IvanFitro - CouncilMember.sol :: Burning a NFT impossibilities minting new NFTs (DOS).

[sherlock-admin]

IvanFitro

high

CouncilMember.sol :: Burning a NFT impossibilities minting new NFTs (DOS).

Summary

mint() is used to create new NFTs for users. However, a problem arises when an NFT is burned, making it impossible to mint new NFTs due to the calculation of the nftID being dependent on the totalSupply().

Vulnerability Detail

When the mint() is called to create a new NFT for a user, the calculation of the nftID relies on the totalSupply().

function mint(
        address newMember
    ) external onlyRole(GOVERNANCE_COUNCIL_ROLE) {
        if (totalSupply() != 0) {
            _retrieve();
        }

        balances.push(0);
        _mint(newMember, totalSupply());
    }

Initially, this process works as expected. However, a problem arises when an NFT is burned using the burn() , as it decrements the totalSupply.

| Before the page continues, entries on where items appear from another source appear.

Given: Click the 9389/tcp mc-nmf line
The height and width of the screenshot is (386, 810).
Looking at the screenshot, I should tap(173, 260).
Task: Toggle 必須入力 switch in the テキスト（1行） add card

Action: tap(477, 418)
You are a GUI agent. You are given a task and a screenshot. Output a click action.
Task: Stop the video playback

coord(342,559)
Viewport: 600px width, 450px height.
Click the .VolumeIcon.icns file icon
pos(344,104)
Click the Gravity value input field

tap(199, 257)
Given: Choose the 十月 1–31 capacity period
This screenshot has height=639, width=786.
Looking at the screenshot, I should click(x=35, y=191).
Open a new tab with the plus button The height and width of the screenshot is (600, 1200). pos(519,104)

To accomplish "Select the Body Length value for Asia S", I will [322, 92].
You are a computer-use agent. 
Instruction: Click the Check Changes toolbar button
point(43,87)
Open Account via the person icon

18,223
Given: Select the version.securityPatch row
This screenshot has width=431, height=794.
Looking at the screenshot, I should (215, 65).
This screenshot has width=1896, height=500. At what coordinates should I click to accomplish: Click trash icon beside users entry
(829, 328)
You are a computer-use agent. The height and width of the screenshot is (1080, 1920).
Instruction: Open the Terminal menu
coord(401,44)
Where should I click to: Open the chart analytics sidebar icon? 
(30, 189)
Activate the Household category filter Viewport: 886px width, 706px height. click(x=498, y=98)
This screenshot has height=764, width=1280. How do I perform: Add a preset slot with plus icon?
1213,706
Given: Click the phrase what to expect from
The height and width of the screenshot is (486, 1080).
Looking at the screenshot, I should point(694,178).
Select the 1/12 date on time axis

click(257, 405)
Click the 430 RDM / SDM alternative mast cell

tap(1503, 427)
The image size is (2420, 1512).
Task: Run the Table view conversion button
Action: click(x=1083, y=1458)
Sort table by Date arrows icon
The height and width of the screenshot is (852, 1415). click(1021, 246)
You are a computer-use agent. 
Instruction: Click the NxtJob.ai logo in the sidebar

The issue becomes apparent when the burned NFT is not the latest one minted. In such a scenario, the subsequent call to mint() reverts. This failure occurs because it attempts to use an nftID that already exists (owned by other user).

As a consequence, the transaction reverts with the ERC721 custom error ERC721InvalidSender("0x0000000000000000000000000000000000000000").
This is because for the successful minting of a new NFT, the previous owner must be the zero address. This situation provocates a Denial of Service (DOS).

POC

To run the POC, copy the provided code into the CouncilMember.test.ts file.

describe("Burn custom", () => {

            beforeEach(async () => {
                telcoin.transfer(await stream.getAddress(), 100000);
                await expect(councilMember.mint(member.address)).to.not.reverted;
                await expect(councilMember.mint(support.address)).to.not.reverted;
                await expect(councilMember.mint(await stream.getAddress())).to.not.reverted;
            });

            it("if a NFT is burned impossibilities mint new NFT", async () => {
                await councilMember.burn(0, support.address);
                await expect(councilMember.mint(member.address)).to.revertedWithCustomError(councilMember, "ERC721InvalidSender");
            });
        });

Impact

New NFTs can't be minted (DOS).

Code Snippet

https://github.com/sherlock-audit/2024-01-telcoin/blob/0954297f4fefac82d45a79c73f3a4b8eb25f10e9/telcoin-audit/contracts/sablier/core/CouncilMember.sol#L173-L182
https://github.com/sherlock-audit/2024-01-telcoin/blob/0954297f4fefac82d45a79c73f3a4b8eb25f10e9/telcoin-audit/contracts/sablier/core/CouncilMember.sol#L210-L222

Tool used

Manual Review.

Recommendation

To address this issue, introduce a state variable that increments with each minted NFT.

uint256 nftID;

function mint(
        address newMember
    ) external onlyRole(GOVERNANCE_COUNCIL_ROLE) {
        if (totalSupply() != 0) {
            _retrieve();
        }

        balances.push(0);
-       _mint(newMember, totalSupply());
+       _mint(newMember, nftID);
+       nftID++
    }

Duplicate of #199

[amshirif]

https://github.com/telcoin/telcoin-audit/pull/23
https://github.com/telcoin/telcoin-audit/pull/31

[amshirif]

This is an issue, however the changes here have been reversed due to issue #32. A new fix has been included to address both issues with fewer changes.

[amshirif]

Duplicate issue #36

[sherlock-admin2]

1 comment(s) were left on this issue during the judging contest.

takarez commented:

valid because {The watson explained how minting a new token will be prevented after burning; its a dupp of 109 with the same underlying cause}

[sherlock-admin]

The protocol team fixed this issue in PR/commit https://github.com/telcoin/telcoin-audit/pull/31.

[sherlock-admin]

The Lead Senior Watson signed off on the fix.